A defendant who made $500,000 in illegal profits starts at base level 8, adds 12 levels for gain, and reaches offense level 20. At Criminal History Category I, thats a guidelines range of 33-41 months.

But wait – additional enhancements apply:

Organized scheme enhancement. If your offense involved an “organized scheme to engage in insider trading” – calculated, systematic, repeated efforts – theres a minimum offense level of 14. This ensures even smaller gains result in some prison time.

Sophisticated means. If you used sophisticated methods to conceal your trading or avoid detection, add 2 levels.

Abuse of position of trust. If you were a corporate officer, director, or held another position of trust, add 2 levels.

Obstruction of justice. If you destroyed evidence, lied to investigators, or otherwise obstructed, add 2 levels.

Raj Rajaratnam’s $60 million in illegal profits, combined with his leadership role, sophisticated concealment, and the organized nature of his scheme, pushed his offense level into the stratosphere – resulting in the 11-year sentence that made history.

What To Do If Your Facing Insider Trading Allegations

If your facing insider trading allegations – wheather from the SEC, the DOJ, or both – heres what you need to do immediatly.

Stop trading. Any additional trades while your under investigation can add counts, demonstrate pattern, and destroy any argument of innocent mistake. Freeze everything.

Assume criminal exposure exists. About 27% of SEC securities cases go criminal. You dont know if your in that percentage until its to late. Treat every interaction as if it could become part of a criminal prosecution.

Get specialized counsel immediatly. Insider trading defense requires attorneys who understand both SEC enforcement and DOJ prosecution, securities law and criminal procedure. This is a specialized practice area. General criminal defense attorneys may not know the specific dynamics.

Preserve evidence properly. Destroying communications, trading records, or other evidence is obstruction of justice – a seperate federal crime that can add years to your sentence. Whatever you have, preserve it.

Understand the parallel investigation trap. The SEC collects evidence using civil subpoena power. That evidence flows to DOJ through Access Requests. Your cooperation with the civil investigation can build the criminal case against you. Navigate this carefully with counsel.

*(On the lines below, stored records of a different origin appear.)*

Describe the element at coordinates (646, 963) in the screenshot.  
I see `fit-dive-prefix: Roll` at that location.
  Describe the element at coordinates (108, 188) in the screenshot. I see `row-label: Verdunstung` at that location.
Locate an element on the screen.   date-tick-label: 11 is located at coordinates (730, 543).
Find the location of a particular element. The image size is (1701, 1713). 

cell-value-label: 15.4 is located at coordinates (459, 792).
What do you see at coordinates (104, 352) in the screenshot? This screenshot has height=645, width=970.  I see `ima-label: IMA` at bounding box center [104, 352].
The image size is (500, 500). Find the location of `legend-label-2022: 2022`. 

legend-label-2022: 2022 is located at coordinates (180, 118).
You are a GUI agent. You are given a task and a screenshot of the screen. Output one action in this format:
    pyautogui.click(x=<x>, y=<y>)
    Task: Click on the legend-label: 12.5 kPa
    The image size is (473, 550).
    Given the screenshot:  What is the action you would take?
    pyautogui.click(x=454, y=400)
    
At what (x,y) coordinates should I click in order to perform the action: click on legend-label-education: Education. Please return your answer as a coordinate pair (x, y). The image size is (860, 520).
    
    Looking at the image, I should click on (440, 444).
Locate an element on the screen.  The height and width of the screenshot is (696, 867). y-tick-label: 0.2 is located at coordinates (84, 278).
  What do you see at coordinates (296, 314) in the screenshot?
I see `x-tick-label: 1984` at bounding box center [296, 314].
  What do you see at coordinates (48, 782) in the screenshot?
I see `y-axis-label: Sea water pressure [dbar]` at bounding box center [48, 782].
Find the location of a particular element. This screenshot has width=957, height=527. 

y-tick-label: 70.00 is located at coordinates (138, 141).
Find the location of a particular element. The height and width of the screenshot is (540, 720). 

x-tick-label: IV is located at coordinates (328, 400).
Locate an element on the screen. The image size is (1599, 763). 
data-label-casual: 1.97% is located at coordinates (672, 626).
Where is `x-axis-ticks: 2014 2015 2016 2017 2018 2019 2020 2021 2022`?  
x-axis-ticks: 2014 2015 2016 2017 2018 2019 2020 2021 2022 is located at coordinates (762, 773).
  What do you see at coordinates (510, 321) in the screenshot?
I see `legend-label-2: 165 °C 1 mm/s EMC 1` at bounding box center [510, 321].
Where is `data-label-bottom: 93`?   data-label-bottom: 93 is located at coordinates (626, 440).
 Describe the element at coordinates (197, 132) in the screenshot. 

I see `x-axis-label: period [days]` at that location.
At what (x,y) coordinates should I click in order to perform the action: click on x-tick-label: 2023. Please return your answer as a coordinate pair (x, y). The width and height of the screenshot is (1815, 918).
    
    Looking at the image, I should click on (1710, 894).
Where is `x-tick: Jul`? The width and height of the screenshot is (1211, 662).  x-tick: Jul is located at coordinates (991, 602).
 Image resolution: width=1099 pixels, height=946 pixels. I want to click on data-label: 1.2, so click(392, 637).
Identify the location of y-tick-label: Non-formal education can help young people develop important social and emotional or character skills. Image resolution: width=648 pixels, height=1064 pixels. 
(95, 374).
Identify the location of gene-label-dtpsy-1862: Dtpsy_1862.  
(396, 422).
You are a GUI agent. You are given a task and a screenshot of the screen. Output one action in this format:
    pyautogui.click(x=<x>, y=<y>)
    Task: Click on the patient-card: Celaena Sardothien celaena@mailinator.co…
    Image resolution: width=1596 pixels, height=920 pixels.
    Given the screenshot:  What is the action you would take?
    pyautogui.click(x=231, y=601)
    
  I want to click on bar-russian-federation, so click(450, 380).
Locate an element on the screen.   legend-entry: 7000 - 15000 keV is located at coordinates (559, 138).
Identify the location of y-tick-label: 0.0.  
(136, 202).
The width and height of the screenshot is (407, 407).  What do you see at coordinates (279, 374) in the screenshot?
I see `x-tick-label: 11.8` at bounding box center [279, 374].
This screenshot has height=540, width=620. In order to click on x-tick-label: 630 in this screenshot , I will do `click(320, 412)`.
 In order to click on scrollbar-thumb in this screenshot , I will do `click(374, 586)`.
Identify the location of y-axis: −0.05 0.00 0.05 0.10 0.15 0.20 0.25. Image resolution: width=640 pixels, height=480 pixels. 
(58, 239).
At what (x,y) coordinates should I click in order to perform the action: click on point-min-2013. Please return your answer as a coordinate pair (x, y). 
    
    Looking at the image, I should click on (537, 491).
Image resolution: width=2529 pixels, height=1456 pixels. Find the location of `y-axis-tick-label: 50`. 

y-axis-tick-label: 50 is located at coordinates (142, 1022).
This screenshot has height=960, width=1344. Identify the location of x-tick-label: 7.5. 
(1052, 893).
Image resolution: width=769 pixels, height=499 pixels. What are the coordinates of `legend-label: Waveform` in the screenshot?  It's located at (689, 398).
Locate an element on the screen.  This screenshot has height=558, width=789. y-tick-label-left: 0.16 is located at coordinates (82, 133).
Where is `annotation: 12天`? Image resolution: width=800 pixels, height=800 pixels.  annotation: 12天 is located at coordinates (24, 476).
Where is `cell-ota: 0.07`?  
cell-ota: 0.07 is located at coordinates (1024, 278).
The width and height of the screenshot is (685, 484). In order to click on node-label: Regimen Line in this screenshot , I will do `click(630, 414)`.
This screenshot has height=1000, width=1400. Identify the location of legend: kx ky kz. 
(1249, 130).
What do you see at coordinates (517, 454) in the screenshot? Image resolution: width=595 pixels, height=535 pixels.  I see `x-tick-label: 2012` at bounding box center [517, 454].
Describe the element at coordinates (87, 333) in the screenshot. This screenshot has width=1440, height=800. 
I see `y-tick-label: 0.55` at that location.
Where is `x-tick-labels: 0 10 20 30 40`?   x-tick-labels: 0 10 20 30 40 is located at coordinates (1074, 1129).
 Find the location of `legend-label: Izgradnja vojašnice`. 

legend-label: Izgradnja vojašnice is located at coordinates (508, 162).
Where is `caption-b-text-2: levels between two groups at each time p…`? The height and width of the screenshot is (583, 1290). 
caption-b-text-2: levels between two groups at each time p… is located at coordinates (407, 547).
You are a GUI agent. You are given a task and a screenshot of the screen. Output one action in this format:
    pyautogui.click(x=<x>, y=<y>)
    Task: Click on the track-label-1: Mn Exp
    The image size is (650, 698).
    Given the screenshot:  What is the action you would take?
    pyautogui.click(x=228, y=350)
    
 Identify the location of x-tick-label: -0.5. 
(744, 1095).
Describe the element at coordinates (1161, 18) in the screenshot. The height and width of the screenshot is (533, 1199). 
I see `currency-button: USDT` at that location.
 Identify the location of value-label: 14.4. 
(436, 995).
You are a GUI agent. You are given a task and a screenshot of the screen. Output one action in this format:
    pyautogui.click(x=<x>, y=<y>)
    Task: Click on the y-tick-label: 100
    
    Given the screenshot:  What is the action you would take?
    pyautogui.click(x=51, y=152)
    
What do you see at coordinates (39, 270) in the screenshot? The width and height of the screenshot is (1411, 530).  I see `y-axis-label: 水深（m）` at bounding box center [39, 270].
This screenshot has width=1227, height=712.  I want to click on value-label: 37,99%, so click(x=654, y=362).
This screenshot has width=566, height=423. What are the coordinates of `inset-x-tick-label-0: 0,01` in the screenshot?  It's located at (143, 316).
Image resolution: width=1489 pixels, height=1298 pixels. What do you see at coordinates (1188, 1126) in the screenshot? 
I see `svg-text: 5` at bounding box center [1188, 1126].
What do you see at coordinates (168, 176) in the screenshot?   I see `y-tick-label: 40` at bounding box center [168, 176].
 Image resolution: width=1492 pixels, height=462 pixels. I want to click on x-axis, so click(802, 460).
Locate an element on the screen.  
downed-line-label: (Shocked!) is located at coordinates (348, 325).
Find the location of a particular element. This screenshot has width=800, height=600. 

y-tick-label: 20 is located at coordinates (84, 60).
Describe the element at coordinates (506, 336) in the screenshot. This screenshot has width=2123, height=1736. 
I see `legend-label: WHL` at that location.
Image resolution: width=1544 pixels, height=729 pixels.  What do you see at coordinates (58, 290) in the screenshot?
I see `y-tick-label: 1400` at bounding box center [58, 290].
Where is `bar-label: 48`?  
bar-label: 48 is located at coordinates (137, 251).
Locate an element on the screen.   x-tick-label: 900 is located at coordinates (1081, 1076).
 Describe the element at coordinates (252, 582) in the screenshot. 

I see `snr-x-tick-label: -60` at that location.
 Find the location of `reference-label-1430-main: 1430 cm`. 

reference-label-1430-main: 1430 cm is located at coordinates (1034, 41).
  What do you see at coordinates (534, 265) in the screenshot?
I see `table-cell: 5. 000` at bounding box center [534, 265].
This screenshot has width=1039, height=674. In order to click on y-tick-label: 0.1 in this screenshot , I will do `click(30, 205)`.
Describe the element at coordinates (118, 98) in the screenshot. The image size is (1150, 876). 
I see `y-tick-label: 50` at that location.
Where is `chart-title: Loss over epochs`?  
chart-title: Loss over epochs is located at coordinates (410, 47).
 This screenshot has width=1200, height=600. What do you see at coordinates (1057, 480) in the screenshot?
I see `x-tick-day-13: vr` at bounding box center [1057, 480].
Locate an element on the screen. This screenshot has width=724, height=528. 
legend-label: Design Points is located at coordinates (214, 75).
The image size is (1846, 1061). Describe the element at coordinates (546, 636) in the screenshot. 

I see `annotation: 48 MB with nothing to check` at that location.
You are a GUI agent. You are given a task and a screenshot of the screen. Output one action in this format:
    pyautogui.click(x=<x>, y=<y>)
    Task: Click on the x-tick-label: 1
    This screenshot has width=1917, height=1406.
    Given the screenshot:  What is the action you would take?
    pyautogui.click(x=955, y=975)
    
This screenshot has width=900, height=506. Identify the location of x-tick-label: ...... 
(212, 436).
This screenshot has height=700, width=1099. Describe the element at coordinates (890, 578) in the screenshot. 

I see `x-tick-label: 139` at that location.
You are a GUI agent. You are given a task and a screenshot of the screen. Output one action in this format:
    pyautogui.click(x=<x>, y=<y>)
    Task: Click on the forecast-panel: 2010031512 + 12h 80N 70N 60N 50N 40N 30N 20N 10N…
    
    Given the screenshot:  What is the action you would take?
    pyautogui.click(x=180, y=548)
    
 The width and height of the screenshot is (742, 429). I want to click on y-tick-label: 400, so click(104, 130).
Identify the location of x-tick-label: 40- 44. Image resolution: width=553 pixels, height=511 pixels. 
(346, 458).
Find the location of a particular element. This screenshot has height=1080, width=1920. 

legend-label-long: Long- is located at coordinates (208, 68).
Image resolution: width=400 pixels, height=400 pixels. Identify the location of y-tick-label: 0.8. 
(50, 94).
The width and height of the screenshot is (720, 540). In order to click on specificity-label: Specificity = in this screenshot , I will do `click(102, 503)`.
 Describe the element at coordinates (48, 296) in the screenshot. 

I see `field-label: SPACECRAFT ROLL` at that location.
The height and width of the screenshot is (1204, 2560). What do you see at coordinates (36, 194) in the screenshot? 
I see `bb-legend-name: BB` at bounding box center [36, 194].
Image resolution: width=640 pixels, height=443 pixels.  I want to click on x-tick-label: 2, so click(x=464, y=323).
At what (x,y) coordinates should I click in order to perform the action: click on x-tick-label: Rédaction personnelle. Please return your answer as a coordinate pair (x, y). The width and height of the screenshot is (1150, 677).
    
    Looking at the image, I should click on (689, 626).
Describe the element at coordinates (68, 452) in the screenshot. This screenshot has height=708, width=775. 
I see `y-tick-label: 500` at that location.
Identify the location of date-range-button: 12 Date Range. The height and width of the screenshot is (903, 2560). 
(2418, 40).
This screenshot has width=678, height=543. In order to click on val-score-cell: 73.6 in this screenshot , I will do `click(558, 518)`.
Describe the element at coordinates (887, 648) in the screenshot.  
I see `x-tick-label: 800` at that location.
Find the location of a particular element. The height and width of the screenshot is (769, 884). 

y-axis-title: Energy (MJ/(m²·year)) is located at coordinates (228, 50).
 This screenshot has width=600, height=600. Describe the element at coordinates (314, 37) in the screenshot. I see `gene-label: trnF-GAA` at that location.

Calculate your exposure. Have your attorney calculate your likely guidelines range under different gain calculations. What methodology will prosecutors use? What enhancements might apply? You cant make informed decisions without understanding the math.

The median insider trading sentence has tripled over 30 years. Wiretaps are now standard. “Safe harbor” trading plans can be prosecuted. Prosecutors are more aggressive, technology is more sophisticated, and sentences are longer then ever. Understanding how this system works is essential to surviving it.